Maximum matrix sizes #4268

Heinrich-BR · 2024-04-25T15:16:24Z

Hello MFEM developers,

I'm testing out MFEM's scaling on large clusters and for that, I'm pushing some of the examples to see how big they can be made before they break, simply by parallel refining the mesh further and further. However, I'm noticing that in general, they stop working about one or two orders of magnitude before I would expect memory issues or integer overflow to cause problems.

For instance, take the example ex1p. If you set the serial refinement level to -1 and the parallel refinement level to 7, the example ends up with about 17 million unknowns and segfaults in the mfem::internal::quadrature_interpolator::TensorDerivatives function. With a parallel refinement level of 6, the example runs normally to the end. I know that it is not a matter of running out of memory since the cluster I am using has more than enough for problems much larger than this. I have tried building MFEM and its dependencies with 64-bit integers and with mixed integers, but nothing seems to allow me to go further than this. Splitting the problem into many MPI ranks does help me go one parallel refinement level further before breaking again, but it would require a very large number of ranks to reach the problem sizes I am interested in, and in principle it should be doable with only a few.
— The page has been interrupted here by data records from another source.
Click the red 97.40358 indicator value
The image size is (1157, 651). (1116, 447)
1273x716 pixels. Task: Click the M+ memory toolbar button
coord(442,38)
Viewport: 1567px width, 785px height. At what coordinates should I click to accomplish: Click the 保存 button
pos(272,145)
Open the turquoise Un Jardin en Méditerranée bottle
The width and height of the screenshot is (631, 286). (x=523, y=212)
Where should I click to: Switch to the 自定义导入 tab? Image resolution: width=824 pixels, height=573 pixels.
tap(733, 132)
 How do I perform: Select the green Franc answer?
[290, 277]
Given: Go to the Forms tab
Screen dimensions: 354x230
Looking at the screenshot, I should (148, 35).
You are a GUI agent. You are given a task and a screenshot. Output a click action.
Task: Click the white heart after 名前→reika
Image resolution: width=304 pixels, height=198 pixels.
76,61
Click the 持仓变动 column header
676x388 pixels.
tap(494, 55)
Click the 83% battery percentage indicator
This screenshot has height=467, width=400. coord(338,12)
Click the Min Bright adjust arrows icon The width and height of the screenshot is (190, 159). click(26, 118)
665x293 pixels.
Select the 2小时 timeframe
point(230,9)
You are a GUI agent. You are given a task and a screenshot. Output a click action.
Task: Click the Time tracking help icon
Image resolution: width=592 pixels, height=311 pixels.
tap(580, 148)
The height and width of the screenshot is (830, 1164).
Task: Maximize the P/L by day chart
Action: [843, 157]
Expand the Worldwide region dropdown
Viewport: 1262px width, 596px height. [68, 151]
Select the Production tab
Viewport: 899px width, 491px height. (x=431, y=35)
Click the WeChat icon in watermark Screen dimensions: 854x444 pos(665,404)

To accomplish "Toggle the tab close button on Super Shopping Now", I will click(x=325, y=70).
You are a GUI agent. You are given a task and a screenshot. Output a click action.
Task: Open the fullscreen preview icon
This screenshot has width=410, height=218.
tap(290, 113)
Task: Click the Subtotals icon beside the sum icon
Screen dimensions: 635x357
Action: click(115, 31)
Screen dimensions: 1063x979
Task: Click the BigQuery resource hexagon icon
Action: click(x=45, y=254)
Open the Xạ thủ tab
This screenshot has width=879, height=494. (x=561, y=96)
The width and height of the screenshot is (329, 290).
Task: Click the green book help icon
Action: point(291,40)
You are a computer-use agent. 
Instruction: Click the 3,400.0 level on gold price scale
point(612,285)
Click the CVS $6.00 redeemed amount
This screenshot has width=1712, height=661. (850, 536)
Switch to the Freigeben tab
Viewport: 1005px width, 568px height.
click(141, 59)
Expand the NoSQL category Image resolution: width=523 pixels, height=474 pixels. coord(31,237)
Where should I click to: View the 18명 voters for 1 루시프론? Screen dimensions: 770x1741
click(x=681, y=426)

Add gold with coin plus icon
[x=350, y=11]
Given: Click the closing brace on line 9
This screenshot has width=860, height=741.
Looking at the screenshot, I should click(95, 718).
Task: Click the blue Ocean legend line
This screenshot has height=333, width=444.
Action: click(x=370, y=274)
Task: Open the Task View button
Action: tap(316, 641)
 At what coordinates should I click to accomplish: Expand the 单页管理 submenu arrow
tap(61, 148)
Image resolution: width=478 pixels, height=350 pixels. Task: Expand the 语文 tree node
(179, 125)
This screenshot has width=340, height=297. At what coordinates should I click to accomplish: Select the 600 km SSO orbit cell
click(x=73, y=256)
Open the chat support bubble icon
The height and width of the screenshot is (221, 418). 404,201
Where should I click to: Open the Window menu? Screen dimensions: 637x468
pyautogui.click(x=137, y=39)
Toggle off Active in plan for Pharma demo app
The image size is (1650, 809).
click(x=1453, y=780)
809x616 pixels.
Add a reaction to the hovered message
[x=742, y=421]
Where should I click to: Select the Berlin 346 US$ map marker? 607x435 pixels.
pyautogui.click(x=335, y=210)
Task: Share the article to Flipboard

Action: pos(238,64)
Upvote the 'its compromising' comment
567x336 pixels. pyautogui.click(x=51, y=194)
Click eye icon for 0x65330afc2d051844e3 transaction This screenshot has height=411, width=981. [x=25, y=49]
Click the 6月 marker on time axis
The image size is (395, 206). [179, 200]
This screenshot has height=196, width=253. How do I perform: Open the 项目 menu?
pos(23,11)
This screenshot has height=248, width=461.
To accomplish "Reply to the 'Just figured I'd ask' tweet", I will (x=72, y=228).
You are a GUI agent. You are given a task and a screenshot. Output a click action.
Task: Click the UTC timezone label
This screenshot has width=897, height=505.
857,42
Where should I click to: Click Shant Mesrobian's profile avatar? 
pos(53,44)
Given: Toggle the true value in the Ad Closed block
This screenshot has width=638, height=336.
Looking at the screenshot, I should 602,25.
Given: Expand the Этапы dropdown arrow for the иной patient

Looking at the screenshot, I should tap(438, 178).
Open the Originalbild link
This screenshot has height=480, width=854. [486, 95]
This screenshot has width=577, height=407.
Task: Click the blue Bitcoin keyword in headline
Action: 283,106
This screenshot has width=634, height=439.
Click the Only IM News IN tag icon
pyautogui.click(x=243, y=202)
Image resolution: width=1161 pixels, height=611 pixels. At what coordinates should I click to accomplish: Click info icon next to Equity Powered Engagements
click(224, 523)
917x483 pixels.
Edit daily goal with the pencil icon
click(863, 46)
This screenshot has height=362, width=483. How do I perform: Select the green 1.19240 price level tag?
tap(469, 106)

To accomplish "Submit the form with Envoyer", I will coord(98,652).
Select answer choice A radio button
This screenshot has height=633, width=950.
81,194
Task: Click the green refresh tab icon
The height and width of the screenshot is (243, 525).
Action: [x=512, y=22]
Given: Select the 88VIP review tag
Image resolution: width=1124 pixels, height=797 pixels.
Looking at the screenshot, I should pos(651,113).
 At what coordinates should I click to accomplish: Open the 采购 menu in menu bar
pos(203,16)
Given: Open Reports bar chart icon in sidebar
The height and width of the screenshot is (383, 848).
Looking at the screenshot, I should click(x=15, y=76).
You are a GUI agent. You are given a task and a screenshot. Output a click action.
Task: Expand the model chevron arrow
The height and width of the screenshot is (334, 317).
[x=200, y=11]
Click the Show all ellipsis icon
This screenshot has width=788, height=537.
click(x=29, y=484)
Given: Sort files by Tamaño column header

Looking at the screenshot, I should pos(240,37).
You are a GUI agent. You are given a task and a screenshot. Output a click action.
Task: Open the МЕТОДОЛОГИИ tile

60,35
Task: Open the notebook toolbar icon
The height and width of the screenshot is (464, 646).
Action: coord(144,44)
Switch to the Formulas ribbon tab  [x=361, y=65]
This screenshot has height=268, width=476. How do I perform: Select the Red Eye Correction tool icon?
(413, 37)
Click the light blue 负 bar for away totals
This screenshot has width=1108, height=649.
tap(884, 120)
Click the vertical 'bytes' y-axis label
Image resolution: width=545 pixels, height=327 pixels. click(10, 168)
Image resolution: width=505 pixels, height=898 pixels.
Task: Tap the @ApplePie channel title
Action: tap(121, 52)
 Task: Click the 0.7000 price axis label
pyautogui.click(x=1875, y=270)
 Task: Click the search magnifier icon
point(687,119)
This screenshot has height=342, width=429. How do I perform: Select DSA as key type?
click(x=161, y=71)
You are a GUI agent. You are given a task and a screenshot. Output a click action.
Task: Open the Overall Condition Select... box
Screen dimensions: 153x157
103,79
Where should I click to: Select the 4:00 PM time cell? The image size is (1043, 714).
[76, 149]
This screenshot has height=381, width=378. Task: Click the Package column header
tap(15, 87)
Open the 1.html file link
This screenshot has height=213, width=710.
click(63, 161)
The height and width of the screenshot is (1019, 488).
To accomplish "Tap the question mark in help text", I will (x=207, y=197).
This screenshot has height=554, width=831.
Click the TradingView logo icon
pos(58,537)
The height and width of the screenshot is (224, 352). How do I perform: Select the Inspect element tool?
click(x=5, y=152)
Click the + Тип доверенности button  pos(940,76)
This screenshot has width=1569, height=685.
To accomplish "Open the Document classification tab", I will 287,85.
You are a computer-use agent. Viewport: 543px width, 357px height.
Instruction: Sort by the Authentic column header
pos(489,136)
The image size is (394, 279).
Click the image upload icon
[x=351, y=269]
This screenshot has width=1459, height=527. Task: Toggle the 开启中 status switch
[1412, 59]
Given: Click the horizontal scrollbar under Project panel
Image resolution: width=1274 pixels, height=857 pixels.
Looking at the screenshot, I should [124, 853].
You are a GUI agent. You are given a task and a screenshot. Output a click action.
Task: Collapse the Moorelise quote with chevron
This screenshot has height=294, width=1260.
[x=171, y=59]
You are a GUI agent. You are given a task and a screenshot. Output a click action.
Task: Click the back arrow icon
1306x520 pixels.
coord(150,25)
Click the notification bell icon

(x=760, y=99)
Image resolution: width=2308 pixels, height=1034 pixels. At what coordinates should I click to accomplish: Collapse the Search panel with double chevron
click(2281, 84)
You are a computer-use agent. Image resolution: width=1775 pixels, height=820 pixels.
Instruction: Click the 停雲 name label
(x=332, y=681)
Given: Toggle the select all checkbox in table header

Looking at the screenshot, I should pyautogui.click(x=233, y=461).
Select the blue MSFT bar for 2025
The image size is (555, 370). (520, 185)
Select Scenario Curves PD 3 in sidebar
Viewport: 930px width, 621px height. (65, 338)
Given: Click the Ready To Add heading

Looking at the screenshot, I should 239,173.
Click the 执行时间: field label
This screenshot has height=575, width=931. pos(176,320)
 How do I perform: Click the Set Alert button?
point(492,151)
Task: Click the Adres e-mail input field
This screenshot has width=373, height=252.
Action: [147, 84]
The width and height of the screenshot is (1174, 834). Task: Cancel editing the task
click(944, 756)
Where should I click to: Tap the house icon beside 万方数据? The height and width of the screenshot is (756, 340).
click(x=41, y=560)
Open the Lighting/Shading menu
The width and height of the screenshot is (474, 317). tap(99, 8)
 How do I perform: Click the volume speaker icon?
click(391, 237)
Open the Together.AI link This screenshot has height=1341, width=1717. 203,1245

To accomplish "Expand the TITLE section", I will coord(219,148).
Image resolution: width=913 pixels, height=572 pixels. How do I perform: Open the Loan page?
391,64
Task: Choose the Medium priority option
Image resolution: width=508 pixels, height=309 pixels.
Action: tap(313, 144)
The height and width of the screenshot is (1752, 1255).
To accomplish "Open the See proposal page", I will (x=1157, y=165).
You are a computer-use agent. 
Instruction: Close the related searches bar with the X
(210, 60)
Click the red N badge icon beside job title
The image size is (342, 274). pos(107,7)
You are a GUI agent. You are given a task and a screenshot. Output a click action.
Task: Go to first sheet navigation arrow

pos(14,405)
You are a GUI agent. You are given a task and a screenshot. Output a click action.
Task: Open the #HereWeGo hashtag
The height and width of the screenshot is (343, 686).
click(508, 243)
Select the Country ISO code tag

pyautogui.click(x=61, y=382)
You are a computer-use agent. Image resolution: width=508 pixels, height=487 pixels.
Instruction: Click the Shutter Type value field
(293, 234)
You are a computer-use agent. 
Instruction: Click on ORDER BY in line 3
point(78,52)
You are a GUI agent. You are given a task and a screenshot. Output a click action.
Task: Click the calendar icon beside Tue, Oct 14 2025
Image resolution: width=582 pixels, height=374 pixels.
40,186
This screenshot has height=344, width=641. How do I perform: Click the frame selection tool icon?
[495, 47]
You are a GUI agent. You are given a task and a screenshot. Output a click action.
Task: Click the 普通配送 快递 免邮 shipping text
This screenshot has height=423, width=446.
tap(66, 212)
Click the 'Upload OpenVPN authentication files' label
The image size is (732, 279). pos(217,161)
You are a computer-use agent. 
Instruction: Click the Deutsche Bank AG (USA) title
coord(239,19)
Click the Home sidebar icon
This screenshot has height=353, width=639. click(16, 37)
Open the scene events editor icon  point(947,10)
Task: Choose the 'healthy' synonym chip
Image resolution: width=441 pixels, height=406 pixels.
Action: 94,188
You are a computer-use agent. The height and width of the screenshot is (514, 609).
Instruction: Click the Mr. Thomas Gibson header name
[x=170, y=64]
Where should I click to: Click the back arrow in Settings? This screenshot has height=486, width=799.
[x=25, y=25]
I would like to ask, then, is this a known limit for MFEM or is there perhaps some build configuration that I'm missing?

The text was updated successfully, but these errors were encountered:

jandrej · 2024-04-25T15:49:47Z

Are you using the "performance" examples or is this the regular examples/ex1p?

Heinrich-BR · 2024-04-25T16:06:06Z

I have tried with both, and I'm having issues in either case.

Edit: But just to clarify, the particular example I gave with the 17 million unknowns was on the regular examples/ex1p

sebastiangrimberg · 2024-04-25T16:19:07Z

Can you step through on a debugger to see what is going on? My suspicion, if I understand correctly that the 17 million dof case is run on a single MPI rank, is that there is a quadrature data array being allocated (for example, for the element Jacobians) which might be larger than 2B entries and you are overflowing on the index. This happens for 3D Jacobians when NE * NQ * 9 > 2^31-1 and should show up if you walk through the execution in gdb or lldb. MFEM does not use 64-bit integers for objects local to an MPI rank so would be unaffected by building Hypre, etc. with 64-bit integer support and this seems consistent with the observation that increasing the number of MPI ranks makes the error go away.

pazner · 2024-04-25T19:18:45Z

Can you provide some more information, e.g. which initial mesh you are using, and how many MPI ranks?

If I understand your configuration correctly, the serial mesh is refined until it has 10,000 elements, and then it is partitioned, and 7 parallel refinements are performed. For a 2D quad mesh, this will result in $10^4 \times 4^7 \approx 1.6 \times 10^8$ elements, so 17 million unknowns seems very low. Maybe you are printing out the size of the local problem rather than the global problem (which would make sense if you are using ~ 10 MPI ranks). For a 3D hex mesh, 7 additional refinements will result in roughly $2 \times 10^{10}$ elements.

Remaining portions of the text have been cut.